● What the task requires:
Your task is to gather the lines below that hold the string "navigation".

Saved entries
----

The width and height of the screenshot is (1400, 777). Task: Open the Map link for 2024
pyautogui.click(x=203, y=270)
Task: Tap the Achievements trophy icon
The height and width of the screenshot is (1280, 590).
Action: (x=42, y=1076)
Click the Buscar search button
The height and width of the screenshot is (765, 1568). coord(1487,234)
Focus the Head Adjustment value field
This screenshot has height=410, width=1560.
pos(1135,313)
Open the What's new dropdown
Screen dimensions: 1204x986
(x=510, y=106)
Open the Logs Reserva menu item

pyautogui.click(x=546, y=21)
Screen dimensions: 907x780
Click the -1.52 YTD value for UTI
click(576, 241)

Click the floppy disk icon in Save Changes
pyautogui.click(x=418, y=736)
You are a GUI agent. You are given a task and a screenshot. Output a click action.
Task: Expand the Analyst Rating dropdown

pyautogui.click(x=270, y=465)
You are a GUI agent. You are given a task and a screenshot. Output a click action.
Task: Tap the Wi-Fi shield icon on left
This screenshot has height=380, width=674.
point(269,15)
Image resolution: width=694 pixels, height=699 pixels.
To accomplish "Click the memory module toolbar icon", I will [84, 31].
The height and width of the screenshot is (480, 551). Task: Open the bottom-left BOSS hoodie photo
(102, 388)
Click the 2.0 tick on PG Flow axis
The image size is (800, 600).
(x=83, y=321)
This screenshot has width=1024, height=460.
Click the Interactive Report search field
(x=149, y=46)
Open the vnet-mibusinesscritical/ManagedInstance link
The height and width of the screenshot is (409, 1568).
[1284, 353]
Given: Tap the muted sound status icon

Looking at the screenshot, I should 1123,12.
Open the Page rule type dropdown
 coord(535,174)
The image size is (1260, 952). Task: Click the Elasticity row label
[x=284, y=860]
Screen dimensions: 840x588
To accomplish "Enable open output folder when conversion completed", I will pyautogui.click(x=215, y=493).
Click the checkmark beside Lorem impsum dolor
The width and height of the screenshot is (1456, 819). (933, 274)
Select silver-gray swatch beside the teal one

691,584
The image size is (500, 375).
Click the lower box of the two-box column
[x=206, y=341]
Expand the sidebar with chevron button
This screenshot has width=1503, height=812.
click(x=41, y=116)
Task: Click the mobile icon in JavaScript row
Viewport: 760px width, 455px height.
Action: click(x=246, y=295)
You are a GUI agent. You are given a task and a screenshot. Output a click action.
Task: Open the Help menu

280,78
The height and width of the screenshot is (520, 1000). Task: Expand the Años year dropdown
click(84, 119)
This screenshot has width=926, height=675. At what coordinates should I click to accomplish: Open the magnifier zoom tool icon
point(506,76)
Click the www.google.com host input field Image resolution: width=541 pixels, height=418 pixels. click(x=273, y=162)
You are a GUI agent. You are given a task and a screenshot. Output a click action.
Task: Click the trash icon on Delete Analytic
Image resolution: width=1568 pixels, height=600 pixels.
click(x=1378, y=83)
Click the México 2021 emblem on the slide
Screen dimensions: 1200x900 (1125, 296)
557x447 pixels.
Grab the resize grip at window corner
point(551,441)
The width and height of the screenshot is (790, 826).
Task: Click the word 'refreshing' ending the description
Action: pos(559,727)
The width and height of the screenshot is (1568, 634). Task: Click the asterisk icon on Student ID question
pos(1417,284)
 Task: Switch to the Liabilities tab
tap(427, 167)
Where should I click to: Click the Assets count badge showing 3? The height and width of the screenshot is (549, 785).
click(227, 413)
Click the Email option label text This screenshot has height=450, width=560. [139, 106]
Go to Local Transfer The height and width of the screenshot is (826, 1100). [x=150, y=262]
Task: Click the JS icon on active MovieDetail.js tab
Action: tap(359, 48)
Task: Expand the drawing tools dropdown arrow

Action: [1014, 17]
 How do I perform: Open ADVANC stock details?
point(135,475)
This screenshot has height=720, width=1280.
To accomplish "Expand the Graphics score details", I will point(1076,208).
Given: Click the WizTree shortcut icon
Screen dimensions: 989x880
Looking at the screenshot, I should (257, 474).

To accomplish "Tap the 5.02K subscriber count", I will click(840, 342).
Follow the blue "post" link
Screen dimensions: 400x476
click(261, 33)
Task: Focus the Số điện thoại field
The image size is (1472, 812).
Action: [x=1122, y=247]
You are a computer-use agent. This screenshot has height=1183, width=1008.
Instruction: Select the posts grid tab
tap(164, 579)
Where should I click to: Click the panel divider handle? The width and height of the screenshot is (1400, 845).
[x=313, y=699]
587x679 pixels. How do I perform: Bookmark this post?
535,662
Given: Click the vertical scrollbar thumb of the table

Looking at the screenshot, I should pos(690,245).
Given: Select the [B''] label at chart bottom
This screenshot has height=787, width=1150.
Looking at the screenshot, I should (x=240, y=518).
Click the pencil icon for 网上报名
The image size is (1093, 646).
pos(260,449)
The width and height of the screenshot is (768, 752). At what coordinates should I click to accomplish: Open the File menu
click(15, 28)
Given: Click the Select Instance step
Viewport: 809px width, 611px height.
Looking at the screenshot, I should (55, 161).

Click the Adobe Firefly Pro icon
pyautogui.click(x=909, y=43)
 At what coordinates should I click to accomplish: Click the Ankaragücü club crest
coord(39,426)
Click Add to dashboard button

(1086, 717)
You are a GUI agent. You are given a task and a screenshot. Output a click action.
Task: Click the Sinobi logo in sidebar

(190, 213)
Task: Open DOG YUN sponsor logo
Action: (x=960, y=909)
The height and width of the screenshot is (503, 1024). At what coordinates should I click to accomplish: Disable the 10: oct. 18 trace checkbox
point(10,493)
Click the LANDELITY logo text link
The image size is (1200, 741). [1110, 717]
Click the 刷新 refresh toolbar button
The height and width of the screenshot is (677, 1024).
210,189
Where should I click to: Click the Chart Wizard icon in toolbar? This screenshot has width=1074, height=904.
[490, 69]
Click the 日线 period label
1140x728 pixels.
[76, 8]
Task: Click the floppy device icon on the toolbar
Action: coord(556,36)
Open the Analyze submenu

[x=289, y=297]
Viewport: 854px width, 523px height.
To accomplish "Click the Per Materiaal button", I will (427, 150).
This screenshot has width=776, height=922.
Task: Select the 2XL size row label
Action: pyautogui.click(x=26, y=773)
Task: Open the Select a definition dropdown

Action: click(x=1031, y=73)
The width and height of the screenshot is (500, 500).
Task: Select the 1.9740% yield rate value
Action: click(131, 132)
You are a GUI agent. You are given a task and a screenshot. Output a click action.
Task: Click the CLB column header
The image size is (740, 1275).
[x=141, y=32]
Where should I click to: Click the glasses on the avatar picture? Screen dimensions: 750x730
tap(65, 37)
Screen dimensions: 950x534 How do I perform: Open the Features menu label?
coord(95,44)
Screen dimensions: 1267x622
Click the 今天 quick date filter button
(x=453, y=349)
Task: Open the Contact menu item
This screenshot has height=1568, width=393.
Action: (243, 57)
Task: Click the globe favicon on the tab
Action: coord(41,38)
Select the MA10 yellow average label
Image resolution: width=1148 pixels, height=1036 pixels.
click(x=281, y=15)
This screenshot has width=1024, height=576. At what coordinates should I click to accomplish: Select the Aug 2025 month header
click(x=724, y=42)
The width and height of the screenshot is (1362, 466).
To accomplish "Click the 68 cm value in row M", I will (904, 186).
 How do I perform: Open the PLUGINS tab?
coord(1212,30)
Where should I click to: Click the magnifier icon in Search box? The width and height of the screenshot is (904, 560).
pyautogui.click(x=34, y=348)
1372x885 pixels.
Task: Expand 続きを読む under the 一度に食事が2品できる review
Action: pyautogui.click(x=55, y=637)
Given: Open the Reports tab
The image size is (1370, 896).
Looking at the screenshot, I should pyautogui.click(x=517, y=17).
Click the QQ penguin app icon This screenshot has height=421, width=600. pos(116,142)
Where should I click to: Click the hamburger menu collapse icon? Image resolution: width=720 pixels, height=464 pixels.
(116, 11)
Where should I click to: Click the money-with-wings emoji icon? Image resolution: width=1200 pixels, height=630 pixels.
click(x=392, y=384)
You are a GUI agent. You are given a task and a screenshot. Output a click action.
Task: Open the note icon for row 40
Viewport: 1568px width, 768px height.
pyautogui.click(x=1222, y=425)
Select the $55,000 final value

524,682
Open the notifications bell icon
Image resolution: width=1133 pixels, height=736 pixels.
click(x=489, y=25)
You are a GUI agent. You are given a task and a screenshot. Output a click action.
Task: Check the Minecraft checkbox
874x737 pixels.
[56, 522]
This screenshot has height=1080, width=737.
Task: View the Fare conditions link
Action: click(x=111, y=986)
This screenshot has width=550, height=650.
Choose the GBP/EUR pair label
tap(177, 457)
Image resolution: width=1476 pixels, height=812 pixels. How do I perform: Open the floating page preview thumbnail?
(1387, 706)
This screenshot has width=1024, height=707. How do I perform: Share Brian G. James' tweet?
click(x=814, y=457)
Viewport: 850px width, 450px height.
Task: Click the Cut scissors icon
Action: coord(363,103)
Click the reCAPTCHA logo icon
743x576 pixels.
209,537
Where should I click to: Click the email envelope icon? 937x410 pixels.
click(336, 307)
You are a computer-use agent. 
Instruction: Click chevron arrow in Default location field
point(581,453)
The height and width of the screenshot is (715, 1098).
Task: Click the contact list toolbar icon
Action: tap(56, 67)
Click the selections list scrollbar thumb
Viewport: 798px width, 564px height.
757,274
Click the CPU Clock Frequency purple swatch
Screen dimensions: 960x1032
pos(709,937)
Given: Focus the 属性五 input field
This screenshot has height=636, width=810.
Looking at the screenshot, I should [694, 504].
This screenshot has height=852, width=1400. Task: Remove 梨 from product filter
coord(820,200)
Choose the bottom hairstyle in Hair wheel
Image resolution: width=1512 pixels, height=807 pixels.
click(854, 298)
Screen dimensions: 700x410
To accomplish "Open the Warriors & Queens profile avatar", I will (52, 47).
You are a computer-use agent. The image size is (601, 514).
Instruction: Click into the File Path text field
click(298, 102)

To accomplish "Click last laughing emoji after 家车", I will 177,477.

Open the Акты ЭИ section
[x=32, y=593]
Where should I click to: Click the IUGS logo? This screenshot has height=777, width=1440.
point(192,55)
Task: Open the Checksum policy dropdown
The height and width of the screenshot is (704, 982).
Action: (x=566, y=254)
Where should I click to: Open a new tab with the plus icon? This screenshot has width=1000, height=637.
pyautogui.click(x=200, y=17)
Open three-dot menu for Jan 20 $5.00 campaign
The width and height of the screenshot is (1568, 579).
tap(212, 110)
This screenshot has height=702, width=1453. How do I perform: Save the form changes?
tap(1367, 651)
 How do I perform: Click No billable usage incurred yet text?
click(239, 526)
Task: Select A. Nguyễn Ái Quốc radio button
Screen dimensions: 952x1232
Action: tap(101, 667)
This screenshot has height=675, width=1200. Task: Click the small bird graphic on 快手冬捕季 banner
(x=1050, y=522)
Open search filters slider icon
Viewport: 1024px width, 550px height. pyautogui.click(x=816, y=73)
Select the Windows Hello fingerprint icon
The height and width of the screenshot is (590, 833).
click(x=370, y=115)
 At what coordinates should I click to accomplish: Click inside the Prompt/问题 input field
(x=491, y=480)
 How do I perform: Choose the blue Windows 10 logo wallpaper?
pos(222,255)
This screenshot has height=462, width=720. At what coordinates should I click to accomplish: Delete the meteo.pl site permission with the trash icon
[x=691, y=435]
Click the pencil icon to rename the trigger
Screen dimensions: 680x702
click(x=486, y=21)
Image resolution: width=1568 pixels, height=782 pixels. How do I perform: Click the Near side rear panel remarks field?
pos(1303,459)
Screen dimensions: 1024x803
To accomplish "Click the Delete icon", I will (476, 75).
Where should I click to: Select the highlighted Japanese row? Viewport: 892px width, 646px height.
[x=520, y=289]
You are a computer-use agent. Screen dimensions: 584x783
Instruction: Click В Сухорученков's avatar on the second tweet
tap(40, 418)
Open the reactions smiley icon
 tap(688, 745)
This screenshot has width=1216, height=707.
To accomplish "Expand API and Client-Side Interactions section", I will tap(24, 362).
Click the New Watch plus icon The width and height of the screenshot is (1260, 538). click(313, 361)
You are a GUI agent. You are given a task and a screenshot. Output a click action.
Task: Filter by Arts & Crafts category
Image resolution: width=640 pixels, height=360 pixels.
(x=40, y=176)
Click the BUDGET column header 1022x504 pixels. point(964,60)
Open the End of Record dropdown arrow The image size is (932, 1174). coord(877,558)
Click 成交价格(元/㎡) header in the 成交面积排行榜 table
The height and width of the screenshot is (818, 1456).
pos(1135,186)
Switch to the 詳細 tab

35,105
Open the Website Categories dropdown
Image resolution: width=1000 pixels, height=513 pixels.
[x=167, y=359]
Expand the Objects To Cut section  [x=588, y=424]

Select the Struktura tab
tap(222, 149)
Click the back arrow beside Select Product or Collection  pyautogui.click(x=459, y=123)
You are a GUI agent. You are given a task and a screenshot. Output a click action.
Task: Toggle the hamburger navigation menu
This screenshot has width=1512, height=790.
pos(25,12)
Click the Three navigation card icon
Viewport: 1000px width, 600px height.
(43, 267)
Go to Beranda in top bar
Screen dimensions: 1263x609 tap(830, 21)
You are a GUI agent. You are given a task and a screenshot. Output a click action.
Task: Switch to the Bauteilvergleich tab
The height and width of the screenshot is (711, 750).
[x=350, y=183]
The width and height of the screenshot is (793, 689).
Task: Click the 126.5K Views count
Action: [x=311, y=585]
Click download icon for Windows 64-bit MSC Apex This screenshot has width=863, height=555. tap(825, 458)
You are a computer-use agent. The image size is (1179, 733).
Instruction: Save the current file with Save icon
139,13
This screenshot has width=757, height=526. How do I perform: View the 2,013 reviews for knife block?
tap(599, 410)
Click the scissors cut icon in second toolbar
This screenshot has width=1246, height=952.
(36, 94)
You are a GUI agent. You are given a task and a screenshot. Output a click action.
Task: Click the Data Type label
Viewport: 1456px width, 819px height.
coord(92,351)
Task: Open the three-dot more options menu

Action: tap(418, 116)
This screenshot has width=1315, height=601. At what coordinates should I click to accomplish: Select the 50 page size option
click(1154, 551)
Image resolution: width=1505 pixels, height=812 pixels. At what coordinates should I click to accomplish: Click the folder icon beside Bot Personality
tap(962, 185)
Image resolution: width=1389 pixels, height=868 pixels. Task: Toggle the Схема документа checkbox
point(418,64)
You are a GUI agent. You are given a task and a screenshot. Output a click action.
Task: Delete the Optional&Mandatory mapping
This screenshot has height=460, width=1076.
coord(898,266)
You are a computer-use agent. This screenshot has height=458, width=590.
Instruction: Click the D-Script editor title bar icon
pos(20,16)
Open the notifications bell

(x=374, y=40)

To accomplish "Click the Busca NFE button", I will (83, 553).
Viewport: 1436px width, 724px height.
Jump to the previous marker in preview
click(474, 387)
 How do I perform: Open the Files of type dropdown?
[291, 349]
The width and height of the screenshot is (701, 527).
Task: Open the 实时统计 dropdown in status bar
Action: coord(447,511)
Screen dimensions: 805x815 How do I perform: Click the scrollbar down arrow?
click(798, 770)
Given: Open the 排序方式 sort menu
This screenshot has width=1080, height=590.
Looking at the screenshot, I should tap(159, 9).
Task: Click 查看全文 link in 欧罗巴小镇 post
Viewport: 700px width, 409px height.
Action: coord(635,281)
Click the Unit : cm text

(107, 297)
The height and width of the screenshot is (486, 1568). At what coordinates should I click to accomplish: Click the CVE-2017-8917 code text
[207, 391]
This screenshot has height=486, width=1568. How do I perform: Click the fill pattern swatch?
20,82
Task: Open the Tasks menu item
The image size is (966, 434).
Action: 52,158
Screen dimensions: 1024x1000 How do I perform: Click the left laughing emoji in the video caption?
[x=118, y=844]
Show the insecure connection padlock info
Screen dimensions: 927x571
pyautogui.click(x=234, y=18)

----

● Answer for this exercise:
Task: Toggle the hamburger navigation menu
Click the Three navigation card icon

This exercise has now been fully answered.